Mr. Strassburger says, for the most part, this is an accurate statement. "But there's a big difference between a surplus of so much money, and having a half-billion surplus," he says. "If it looks like a duck and quacks like a duck, then it is a duck."
In the firm's letter to the city solicitor, Mr. Strassburger named a range of documentations and activities that allegedly disprove UPMC's compliance with the fifth prong, including the closure of facilities in locations with relatively high numbers of Medicare, Medicaid or uninsured patients; more than 20 UPMC employees receiving at least $1 million in pay in 2011; and global business financial activities that "appear to have little to do with…UPMC's charitable mission…and more to do with trying to attract wealthy patients."
Gearing up for a legal battle
Mr. Strassburger says his legal team has learned a lot from UPMC's public filings and Form 990 to the Internal Revenue Service, but he says there is still a considerable amount of information he doesn't know. UPMC files a consolidated Form 990. This, Mr. Strassburger says, makes it harder to follow the money that goes in and out of the system's 20 hospitals. For instance, it presents the possibility that one hospital may provide significantly less charitable care than its counterparts but is insulated by the system's combined financial information.
"We only know what they claim systemwide," says Mr. Strassburger. He says there are entries in the Form 990s that are categorized as "other expenses" that cover hundreds of millions of dollars. "I'm sure there are a lot of components to that, but it's not itemized," he adds. "There are no transfers between entities listed."
Will this case sound the alarm?
Mr. Strassburger said he doesn't expect this case to set of a ripple of governmental challenges to hospitals' tax-exempt status. UPMC's enormous organizational structure and business affairs make its standing unique.
"I don't think this is a floodgates situation," he said. "UPMC is an unusually large, diverse business that is subject to laws of Pennsylvania. There aren't a lot of UPMCs around."
Mr. Strassburger also presented another side to the argument, comparing UPMC to some other major organizations in Pittsburgh. He named the Pittsburgh Steelers, Pirates and U.S. Steel as just a few organizations that are very beneficial for the community, but that doesn't make them tax-exempt.
In his statement to Becker's Hospital Review, Mr.
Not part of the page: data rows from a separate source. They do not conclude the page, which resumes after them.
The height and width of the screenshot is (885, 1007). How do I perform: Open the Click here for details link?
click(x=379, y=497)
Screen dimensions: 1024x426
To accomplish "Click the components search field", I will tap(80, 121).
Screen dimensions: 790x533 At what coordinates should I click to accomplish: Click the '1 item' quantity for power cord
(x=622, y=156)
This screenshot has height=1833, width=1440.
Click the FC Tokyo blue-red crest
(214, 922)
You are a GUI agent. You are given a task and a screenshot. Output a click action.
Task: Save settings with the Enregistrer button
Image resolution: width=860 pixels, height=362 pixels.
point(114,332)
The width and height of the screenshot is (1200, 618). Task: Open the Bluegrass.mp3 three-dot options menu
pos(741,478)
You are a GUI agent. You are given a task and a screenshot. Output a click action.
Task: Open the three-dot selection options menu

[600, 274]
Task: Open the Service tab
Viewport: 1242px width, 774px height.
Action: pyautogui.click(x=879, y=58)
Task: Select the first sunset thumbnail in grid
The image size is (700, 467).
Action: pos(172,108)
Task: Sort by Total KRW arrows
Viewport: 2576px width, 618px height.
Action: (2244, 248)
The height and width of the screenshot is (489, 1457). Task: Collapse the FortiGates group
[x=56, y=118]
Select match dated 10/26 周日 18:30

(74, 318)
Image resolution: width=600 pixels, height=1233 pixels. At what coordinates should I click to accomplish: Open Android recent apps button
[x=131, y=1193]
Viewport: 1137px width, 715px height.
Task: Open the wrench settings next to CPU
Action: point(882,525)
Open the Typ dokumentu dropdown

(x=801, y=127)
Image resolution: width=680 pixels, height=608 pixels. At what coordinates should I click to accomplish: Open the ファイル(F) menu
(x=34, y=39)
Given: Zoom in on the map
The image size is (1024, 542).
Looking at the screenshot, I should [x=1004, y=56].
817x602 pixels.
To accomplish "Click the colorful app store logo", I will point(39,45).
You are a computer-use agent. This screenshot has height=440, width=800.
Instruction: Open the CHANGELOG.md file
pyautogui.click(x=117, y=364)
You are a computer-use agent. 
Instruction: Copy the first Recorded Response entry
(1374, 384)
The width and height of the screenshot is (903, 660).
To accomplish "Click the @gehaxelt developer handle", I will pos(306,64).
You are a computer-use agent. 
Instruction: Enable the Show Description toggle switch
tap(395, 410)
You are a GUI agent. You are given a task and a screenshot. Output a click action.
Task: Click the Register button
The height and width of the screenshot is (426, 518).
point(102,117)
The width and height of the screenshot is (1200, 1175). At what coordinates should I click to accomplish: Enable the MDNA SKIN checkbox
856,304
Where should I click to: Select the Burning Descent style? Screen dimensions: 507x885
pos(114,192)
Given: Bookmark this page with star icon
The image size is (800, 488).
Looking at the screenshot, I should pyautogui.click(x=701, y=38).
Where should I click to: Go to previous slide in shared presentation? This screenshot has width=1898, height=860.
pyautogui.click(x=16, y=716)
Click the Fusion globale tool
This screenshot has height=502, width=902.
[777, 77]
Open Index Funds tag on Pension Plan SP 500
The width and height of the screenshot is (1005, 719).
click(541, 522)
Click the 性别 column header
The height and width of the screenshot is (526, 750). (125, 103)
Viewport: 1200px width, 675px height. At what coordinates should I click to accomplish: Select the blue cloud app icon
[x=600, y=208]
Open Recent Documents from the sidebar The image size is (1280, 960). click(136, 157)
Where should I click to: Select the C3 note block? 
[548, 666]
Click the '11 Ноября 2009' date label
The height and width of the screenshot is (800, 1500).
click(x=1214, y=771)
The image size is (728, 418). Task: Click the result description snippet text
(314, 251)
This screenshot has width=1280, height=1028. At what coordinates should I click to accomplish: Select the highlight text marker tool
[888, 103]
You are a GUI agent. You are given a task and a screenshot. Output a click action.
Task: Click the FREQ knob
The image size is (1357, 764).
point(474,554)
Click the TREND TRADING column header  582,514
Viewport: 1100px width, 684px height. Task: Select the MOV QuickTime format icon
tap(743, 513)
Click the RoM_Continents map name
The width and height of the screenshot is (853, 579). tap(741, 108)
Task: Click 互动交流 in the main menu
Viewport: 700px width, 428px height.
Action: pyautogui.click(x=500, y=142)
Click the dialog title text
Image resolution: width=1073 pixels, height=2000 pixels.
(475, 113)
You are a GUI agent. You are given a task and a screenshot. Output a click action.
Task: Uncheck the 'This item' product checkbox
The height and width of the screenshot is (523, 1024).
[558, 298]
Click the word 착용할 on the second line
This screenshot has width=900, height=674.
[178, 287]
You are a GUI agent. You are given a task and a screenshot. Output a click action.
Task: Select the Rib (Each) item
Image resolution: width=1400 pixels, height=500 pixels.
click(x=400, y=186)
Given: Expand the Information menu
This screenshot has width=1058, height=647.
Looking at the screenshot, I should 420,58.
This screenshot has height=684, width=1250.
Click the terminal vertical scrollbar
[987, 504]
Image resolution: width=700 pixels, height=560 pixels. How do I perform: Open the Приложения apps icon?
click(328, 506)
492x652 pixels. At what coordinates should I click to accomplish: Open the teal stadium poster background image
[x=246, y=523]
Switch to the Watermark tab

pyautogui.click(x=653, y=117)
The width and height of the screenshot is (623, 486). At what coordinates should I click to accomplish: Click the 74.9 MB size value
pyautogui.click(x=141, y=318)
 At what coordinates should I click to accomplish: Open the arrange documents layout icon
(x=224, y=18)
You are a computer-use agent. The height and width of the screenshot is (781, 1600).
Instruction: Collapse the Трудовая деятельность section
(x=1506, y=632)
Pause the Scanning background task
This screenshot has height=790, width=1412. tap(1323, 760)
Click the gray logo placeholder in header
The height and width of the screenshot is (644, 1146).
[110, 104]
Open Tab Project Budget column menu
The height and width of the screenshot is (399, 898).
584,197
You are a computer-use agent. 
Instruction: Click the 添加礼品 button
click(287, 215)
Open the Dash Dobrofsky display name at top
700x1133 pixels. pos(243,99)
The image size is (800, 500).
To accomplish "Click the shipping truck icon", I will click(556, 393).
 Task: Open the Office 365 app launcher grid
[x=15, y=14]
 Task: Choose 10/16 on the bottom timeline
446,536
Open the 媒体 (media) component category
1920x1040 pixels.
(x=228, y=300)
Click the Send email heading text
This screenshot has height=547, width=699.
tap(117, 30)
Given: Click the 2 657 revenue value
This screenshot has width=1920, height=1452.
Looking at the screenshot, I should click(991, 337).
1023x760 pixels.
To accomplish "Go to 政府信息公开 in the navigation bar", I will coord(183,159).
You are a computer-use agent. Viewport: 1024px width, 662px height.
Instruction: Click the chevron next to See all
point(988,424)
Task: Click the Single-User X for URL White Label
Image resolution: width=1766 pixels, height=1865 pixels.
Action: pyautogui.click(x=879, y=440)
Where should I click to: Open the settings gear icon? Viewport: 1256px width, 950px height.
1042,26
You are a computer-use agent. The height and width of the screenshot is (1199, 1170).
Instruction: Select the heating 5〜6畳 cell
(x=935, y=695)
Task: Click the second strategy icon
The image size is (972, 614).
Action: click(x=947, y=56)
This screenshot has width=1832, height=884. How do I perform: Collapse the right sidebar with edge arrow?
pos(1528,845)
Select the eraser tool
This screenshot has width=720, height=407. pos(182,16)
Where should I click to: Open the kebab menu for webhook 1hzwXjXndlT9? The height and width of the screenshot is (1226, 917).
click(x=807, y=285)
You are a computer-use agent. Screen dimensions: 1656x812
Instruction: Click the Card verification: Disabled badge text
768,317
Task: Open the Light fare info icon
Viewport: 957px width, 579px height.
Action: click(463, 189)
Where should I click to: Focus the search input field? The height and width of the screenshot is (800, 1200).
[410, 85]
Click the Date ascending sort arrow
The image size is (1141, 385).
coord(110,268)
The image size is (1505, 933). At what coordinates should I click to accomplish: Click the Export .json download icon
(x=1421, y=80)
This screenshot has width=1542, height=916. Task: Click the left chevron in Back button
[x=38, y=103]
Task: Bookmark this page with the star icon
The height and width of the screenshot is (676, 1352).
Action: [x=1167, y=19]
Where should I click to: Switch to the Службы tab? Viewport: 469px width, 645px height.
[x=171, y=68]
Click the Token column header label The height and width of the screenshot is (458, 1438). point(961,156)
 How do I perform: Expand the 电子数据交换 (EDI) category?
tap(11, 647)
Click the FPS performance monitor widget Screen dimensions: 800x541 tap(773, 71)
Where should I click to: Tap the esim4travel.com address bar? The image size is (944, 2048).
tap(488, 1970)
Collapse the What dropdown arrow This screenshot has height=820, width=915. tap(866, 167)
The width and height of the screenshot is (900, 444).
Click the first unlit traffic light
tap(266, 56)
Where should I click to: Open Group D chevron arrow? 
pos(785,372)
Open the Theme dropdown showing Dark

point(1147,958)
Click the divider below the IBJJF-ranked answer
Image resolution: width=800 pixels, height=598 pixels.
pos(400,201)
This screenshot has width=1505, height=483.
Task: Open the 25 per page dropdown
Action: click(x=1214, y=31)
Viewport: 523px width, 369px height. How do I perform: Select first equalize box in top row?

Wood said, "Any sort of new, discriminatory tax scheme would certainly result in less monies for the region and, while satisfying to some, would be bad public policy resulting in many unintended consequences, including diminishing the economy and competitiveness of the region."
Conclusion
The challenge itself has been a noteworthy development, as non-profit health systems continue to grow in size and scale. Pending on the outcome of Pittsburgh v. UPMC, hospitals and non-profit health systems may need to revisit their financial structures, charity care policies and other business strategies to ensure they meet the appropriate legal requirements in their city, county or state.
Editor's note: On April 19, UPMC filed a 16-page complaint in federal court against the city of Pittsburgh and Mayor Luke Ravenstahl, claiming the city's lawsuit questioning UPMC's tax-exempt status is a campaign to target and damage UPMC. In that suit, UPMC is demanding a monetary judgment against the city for its "gross violation of the constitutional rights of UPMC."
"The payroll tax action filed last month by the city of Pittsburgh and Mayor Ravenstahl deliberately disregarded all state and local administrative procedures put in place for tax disputes," UPMC spokesperson Paul Wood wrote in an email to Becker's Hospital Review. "It was only after the city's legal team ignored our request to have this issue settled through the appropriate process for tax disputes that we had no choice but to take this legal action to protect the rights of UPMC and its nearly 60,000 employees."